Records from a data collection
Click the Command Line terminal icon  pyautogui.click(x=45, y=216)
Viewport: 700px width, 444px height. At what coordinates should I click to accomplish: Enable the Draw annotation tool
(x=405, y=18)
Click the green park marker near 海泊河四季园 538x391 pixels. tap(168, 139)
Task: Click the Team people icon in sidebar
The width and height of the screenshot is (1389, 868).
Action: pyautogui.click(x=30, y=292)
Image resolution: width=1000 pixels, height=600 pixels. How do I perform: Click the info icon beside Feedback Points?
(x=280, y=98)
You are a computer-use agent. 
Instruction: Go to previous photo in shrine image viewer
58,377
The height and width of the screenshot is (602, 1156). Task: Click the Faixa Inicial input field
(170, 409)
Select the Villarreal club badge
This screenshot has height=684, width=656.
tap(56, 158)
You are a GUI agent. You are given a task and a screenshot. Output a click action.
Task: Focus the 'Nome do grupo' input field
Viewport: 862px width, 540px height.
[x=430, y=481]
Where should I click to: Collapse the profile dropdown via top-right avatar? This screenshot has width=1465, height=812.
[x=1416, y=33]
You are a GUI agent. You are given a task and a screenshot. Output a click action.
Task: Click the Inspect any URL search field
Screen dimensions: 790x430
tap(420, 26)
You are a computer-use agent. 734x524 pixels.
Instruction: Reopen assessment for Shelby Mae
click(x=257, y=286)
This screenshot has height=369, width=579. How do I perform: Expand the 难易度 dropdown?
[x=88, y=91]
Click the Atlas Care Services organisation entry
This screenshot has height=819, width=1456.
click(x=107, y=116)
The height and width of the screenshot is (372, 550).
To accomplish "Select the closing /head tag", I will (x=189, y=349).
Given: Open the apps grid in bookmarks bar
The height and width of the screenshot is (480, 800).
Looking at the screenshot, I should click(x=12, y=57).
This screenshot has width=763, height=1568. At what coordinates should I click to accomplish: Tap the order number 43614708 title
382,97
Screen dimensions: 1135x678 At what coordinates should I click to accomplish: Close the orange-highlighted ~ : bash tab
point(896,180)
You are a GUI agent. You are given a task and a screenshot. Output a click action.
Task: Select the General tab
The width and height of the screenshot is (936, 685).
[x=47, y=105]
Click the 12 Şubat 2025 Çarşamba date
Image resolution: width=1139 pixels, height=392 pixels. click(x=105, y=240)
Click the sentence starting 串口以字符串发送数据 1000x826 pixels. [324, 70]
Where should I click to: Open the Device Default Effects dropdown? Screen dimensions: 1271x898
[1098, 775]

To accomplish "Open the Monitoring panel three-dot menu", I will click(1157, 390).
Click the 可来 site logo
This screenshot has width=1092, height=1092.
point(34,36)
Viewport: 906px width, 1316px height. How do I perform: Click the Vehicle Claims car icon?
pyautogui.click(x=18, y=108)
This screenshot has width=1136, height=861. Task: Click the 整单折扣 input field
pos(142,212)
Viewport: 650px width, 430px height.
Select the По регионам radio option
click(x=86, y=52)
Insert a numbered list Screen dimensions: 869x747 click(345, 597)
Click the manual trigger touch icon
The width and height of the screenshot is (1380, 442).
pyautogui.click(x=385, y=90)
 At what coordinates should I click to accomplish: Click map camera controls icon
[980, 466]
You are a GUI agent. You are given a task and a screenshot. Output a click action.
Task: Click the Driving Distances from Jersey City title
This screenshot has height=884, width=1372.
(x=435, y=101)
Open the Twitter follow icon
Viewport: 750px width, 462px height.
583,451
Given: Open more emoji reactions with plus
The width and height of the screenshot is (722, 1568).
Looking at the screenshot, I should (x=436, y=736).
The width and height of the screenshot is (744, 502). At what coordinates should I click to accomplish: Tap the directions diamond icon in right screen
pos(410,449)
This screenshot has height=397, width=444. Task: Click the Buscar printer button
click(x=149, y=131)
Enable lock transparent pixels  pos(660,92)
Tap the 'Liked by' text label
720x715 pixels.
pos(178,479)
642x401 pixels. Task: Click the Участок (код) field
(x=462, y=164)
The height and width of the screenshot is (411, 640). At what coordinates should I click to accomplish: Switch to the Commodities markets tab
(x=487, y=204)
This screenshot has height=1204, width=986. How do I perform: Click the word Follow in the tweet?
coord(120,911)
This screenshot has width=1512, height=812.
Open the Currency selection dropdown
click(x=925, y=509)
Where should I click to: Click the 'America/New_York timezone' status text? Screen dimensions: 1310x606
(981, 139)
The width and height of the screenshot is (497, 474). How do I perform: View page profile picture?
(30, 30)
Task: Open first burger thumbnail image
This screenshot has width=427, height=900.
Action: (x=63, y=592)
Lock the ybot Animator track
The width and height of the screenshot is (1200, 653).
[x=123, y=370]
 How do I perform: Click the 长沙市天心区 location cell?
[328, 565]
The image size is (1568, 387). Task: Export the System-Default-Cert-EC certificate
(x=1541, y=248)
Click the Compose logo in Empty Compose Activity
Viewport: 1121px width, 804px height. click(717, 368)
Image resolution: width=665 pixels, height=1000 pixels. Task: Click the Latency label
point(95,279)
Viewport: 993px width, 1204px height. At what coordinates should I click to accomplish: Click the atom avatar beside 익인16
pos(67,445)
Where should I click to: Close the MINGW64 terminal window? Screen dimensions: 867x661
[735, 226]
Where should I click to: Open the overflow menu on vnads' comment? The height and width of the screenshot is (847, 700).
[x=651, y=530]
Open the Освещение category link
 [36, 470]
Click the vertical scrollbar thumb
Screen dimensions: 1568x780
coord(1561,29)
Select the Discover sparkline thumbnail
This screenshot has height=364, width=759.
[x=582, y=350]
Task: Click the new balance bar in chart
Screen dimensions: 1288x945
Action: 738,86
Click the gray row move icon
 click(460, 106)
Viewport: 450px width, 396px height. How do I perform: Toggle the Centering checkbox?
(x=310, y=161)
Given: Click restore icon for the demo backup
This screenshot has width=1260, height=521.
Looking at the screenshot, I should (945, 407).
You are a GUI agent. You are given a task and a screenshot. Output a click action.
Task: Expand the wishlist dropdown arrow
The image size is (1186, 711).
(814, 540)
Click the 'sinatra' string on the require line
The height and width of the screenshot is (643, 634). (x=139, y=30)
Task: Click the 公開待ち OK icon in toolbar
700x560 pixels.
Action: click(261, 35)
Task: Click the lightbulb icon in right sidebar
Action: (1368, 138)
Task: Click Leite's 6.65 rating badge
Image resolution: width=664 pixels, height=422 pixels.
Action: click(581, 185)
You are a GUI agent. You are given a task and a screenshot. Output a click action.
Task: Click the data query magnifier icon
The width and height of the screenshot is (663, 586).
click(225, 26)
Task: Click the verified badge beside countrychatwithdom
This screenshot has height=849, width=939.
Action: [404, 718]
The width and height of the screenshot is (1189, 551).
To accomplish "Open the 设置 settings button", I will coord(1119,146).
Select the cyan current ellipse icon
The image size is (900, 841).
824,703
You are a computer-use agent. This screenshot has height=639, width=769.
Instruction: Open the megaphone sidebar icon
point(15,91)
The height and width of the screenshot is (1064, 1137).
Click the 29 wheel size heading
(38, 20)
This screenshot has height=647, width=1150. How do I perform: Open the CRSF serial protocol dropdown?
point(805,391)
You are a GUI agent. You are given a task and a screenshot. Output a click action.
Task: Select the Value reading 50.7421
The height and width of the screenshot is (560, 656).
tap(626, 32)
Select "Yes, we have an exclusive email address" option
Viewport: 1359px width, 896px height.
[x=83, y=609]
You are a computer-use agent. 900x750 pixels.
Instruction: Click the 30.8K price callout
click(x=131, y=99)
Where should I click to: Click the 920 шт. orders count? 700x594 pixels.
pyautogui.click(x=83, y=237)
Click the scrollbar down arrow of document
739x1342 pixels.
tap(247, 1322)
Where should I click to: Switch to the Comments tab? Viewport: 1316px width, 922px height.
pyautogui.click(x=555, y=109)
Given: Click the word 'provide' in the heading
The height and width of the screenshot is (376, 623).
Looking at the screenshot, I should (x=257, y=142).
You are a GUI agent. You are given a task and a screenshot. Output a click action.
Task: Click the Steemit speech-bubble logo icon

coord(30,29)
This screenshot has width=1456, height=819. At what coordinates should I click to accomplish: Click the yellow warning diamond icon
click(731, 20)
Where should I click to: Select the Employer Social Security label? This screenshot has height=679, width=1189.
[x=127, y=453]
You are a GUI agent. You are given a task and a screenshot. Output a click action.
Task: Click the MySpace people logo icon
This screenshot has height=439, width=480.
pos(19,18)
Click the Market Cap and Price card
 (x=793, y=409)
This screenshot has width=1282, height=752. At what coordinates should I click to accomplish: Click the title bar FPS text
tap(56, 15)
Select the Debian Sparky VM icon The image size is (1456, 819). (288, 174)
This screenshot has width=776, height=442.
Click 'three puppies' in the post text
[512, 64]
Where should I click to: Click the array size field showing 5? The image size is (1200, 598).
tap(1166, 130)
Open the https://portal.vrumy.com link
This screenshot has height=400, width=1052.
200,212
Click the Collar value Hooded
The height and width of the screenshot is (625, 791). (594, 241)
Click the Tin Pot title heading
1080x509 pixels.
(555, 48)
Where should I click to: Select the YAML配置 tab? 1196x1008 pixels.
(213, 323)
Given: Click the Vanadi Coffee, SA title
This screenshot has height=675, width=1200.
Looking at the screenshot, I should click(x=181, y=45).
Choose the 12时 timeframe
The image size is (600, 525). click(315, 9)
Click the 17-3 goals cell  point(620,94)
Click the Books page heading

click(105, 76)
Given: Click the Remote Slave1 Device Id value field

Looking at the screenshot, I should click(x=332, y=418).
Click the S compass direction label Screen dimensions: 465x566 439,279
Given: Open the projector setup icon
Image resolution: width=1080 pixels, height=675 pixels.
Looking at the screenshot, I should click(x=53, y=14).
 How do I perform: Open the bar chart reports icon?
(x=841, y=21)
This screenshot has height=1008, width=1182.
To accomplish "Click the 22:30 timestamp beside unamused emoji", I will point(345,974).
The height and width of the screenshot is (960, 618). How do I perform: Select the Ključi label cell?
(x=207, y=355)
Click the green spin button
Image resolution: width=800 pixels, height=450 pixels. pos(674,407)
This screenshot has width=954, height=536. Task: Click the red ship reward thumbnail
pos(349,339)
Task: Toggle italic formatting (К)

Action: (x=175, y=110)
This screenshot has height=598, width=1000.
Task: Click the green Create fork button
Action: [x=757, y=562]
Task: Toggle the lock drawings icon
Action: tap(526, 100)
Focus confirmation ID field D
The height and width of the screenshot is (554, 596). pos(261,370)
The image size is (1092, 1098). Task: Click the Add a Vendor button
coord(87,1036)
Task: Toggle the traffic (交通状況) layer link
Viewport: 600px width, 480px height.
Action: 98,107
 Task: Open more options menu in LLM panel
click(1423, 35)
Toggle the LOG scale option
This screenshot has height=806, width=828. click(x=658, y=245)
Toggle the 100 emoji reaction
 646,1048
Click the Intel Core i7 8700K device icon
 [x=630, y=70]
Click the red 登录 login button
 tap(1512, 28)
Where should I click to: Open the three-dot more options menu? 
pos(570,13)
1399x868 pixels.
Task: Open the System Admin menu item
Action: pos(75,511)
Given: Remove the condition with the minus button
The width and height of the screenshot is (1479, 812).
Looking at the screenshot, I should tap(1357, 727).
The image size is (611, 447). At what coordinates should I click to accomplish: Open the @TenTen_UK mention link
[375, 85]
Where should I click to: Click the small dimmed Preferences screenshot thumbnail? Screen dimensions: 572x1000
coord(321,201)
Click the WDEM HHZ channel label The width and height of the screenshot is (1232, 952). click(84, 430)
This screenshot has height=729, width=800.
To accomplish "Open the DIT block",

Exercise brief ->
Within the entries above, work out how many lines contain the word "people". The number alone is the answer.

Solution ->
2